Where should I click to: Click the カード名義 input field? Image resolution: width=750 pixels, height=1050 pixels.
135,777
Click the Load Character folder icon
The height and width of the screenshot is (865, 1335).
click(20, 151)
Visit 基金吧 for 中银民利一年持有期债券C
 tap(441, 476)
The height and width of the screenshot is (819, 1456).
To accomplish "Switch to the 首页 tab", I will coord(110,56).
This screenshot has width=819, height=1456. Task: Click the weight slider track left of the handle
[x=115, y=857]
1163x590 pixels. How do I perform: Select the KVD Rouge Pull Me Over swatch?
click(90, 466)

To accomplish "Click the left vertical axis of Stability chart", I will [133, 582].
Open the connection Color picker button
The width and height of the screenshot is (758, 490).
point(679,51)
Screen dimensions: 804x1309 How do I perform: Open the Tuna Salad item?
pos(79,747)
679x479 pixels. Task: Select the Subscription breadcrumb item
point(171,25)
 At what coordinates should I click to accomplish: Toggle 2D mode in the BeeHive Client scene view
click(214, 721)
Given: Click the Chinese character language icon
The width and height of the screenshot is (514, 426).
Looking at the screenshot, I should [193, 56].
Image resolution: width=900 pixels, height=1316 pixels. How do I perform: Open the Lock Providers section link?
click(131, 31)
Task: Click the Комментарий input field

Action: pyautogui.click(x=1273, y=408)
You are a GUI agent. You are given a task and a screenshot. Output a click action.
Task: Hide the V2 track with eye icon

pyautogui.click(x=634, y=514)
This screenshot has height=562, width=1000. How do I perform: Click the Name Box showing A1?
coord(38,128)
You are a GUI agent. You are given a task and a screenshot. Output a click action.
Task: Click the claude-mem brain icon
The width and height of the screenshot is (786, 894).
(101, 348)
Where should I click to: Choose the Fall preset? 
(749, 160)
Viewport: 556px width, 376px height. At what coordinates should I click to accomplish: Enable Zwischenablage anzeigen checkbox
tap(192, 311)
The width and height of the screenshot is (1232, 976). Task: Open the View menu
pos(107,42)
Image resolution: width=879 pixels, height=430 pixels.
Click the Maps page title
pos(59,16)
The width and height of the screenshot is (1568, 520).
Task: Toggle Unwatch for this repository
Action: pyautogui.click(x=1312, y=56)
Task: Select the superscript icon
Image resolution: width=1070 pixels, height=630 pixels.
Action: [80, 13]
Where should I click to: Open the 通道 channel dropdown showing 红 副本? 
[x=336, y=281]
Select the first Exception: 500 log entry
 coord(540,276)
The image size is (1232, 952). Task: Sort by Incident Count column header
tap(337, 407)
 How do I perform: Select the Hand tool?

__ACTIVITY__:
Copy each line from the data above that includes "will".

__SOLUTION__:
To accomplish "Switch to the 首页 tab", I will coord(110,56).
To accomplish "Click the left vertical axis of Stability chart", I will [133, 582].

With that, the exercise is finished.